EXPANDING THE SCOPE OF RADICAL S-ADENOSYLMETHIONINE ENZYMES THROUGH THE ELUCIDATION OF A NOVEL MODIFICATION

Abstract

The Radical {S}-adenosylmethionine (RaS) enzyme superfamily catalyzes highly diverse and versatile chemical modifications in all kingdoms of life. One notable subset of this powerful enzyme superfamily installs chemically intriguing and diverse modifications onto Ribosomally synthesized and Post-translationally modified Peptide (RiPP) natural products. These RaS enzyme-modified RiPPs (RaS-RiPPs) contain complex structures and exhibit potent biological activities, thus holding clinical relevance as medicinal chemistry scaffolds and drug progenitors.

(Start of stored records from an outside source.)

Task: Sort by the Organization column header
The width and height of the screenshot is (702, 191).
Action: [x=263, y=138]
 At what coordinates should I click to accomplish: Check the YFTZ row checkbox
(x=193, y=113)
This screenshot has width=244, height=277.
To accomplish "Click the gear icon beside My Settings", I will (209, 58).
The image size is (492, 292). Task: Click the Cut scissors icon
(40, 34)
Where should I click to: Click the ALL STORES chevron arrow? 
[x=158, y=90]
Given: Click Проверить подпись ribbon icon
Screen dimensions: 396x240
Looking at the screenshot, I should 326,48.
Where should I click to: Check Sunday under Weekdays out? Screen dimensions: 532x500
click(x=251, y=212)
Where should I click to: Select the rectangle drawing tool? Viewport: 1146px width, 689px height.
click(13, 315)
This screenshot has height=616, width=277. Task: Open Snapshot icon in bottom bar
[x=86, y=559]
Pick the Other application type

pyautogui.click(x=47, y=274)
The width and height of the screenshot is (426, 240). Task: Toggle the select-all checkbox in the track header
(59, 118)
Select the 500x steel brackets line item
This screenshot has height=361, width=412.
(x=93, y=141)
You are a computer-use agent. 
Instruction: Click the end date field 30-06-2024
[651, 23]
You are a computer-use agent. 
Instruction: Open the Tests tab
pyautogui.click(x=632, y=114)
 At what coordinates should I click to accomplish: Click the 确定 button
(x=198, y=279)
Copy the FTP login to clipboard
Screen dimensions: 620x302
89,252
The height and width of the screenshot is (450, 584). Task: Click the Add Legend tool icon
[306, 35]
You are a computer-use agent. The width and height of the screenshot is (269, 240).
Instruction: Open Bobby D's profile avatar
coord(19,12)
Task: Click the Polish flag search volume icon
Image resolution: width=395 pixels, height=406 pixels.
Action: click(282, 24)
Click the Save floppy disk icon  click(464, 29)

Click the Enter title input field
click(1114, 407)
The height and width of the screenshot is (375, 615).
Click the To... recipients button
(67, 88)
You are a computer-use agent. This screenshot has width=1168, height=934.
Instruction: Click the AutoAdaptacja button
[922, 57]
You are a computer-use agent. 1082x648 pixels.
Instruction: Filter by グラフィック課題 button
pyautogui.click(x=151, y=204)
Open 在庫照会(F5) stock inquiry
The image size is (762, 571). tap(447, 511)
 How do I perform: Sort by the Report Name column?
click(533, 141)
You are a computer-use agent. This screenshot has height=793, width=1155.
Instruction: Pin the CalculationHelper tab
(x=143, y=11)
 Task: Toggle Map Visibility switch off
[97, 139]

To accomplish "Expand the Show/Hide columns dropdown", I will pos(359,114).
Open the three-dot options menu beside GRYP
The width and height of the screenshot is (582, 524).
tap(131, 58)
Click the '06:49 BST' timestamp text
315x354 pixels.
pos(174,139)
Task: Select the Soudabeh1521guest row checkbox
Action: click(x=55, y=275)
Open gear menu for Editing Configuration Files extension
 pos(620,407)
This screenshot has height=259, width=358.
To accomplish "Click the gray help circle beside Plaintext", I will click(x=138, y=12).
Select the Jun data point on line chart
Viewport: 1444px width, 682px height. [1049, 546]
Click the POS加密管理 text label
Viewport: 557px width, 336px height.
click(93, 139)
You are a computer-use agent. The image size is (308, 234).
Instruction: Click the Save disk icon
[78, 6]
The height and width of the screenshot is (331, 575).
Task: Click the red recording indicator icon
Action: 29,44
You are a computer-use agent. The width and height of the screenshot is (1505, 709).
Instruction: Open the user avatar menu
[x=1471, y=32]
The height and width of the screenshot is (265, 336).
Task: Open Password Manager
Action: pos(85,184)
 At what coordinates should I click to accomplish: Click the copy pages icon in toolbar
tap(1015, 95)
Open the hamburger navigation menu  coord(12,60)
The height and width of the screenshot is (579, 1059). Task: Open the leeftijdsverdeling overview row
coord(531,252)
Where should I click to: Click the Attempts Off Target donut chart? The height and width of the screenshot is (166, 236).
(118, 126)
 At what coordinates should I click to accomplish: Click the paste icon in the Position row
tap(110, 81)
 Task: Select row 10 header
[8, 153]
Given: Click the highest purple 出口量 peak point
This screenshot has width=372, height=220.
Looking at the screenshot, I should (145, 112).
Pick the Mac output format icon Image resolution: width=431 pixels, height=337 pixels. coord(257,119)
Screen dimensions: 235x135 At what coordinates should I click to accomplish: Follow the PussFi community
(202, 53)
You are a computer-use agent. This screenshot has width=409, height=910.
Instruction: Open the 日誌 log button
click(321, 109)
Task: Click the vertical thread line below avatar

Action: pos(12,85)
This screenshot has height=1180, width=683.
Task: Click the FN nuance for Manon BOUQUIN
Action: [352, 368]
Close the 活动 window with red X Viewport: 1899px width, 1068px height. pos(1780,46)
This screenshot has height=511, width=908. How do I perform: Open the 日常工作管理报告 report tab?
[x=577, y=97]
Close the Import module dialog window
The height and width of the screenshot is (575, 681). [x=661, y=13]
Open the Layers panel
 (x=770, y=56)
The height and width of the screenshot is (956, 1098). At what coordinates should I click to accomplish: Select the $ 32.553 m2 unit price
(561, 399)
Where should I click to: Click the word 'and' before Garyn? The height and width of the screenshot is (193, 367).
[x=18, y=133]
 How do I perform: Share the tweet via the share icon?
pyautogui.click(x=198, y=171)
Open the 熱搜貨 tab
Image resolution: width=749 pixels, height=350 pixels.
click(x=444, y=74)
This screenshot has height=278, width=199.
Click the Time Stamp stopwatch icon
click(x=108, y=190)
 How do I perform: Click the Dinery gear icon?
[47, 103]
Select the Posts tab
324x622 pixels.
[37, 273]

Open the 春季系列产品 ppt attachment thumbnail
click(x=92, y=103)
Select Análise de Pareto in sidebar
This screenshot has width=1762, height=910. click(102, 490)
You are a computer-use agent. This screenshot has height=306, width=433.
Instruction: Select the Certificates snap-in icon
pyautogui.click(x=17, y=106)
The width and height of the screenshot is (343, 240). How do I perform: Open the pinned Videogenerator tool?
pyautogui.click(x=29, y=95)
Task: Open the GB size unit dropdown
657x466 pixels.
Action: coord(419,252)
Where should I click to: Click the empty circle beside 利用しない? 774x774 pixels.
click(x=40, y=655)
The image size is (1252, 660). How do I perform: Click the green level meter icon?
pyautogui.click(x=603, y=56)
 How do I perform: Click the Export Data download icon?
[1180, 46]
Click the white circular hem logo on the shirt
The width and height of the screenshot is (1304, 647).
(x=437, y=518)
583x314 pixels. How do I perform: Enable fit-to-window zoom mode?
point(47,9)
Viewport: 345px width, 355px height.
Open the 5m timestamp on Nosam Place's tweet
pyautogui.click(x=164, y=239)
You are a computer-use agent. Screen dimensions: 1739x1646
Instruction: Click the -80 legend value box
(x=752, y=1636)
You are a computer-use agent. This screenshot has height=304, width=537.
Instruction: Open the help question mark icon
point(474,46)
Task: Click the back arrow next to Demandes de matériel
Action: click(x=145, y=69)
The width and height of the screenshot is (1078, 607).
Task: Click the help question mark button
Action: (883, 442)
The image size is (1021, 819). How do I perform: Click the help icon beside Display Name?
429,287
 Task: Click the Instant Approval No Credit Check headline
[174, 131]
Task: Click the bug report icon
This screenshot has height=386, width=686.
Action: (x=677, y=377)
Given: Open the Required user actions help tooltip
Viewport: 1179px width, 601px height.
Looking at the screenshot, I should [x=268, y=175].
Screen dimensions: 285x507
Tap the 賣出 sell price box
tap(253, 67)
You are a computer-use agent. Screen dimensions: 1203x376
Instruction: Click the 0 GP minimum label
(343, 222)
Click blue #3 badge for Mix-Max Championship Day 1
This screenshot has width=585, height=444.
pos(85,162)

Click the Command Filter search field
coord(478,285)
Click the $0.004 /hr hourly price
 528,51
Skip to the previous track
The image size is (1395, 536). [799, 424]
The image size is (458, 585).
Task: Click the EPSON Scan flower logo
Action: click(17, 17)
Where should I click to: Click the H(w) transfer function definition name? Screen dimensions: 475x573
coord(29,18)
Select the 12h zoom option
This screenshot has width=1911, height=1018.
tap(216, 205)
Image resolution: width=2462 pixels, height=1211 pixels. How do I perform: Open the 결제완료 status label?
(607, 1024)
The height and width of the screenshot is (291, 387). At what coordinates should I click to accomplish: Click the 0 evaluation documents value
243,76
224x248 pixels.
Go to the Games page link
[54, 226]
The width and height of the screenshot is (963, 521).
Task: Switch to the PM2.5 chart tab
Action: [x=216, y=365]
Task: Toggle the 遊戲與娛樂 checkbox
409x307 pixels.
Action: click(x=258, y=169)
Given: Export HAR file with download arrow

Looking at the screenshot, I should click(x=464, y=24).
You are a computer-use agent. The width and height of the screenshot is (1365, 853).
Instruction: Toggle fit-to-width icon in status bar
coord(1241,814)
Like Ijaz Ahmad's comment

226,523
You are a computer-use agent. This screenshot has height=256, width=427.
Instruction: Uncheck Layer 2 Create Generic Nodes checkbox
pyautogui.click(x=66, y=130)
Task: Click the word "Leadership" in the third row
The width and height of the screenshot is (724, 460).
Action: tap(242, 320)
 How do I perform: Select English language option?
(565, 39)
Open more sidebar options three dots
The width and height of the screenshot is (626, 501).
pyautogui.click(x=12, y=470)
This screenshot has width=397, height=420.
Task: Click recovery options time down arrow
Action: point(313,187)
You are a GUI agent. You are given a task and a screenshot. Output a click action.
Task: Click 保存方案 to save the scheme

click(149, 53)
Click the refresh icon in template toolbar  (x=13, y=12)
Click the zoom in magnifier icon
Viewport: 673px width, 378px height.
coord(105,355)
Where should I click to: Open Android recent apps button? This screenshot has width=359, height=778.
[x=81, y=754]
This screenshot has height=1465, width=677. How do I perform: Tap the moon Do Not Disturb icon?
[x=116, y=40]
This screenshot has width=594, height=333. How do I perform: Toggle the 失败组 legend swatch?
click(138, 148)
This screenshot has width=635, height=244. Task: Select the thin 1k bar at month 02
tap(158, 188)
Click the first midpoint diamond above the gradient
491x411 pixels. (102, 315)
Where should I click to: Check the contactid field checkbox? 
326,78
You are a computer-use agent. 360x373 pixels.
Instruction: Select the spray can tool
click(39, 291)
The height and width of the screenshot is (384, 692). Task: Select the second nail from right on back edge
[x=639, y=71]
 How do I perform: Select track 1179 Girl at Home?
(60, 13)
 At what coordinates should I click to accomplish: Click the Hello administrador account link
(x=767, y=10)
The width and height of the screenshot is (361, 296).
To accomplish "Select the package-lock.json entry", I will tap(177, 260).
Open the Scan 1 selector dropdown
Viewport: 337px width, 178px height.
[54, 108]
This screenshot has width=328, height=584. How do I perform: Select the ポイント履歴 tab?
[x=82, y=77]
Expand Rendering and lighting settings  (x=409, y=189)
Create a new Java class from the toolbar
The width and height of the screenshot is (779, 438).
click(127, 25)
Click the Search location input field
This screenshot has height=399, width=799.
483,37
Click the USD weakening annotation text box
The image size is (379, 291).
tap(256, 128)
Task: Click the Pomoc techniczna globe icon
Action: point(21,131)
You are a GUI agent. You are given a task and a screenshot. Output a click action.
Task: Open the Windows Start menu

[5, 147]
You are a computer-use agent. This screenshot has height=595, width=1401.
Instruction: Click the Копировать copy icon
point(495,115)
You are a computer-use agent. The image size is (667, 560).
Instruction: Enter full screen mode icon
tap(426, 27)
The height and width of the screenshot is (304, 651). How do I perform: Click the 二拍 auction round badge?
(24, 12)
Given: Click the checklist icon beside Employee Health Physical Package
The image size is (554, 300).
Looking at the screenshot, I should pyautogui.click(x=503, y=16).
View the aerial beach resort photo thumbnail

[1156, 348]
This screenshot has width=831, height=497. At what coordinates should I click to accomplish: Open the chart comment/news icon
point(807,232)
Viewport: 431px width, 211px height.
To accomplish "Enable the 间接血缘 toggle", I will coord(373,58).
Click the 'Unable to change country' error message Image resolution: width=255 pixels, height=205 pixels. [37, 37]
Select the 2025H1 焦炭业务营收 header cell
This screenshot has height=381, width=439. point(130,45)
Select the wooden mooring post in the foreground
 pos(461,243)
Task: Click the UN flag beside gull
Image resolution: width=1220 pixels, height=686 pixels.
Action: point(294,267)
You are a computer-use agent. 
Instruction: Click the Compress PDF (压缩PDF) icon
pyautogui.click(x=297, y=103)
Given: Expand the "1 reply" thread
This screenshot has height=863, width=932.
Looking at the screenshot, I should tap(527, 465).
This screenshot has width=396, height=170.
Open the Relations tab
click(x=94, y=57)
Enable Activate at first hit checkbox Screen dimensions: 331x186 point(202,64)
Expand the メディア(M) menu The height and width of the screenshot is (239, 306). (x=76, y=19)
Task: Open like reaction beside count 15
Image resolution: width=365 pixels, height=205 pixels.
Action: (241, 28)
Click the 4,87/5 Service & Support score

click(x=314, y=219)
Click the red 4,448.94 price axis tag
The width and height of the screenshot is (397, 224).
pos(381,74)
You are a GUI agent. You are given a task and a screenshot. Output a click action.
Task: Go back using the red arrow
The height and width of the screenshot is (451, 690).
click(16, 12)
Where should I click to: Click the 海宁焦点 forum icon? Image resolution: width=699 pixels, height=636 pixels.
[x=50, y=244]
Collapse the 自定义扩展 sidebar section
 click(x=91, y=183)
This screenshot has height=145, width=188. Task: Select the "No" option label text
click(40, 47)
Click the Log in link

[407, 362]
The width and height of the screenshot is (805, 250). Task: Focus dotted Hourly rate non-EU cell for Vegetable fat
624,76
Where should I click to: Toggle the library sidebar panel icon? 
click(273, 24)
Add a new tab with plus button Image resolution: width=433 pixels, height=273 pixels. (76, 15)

One bioinformatically predicted RaS-RiPP gene cluster encoded in Nitrosomonas oligotropha, termed RGI after its consensus motif, was explored in this work with the intent of expanding the chemical library of RaS enzyme modifications and identifying a new natural product. This investigation indeed yielded evidence for an unprecedented transformation, the attachment of 5'-thioadenosine through a thioether bond onto a RiPP precursor. This modification expands the chemical space of RiPP natural products and highlights RaS-RiPPs as a source of new biosynthetic and small molecule chemistry.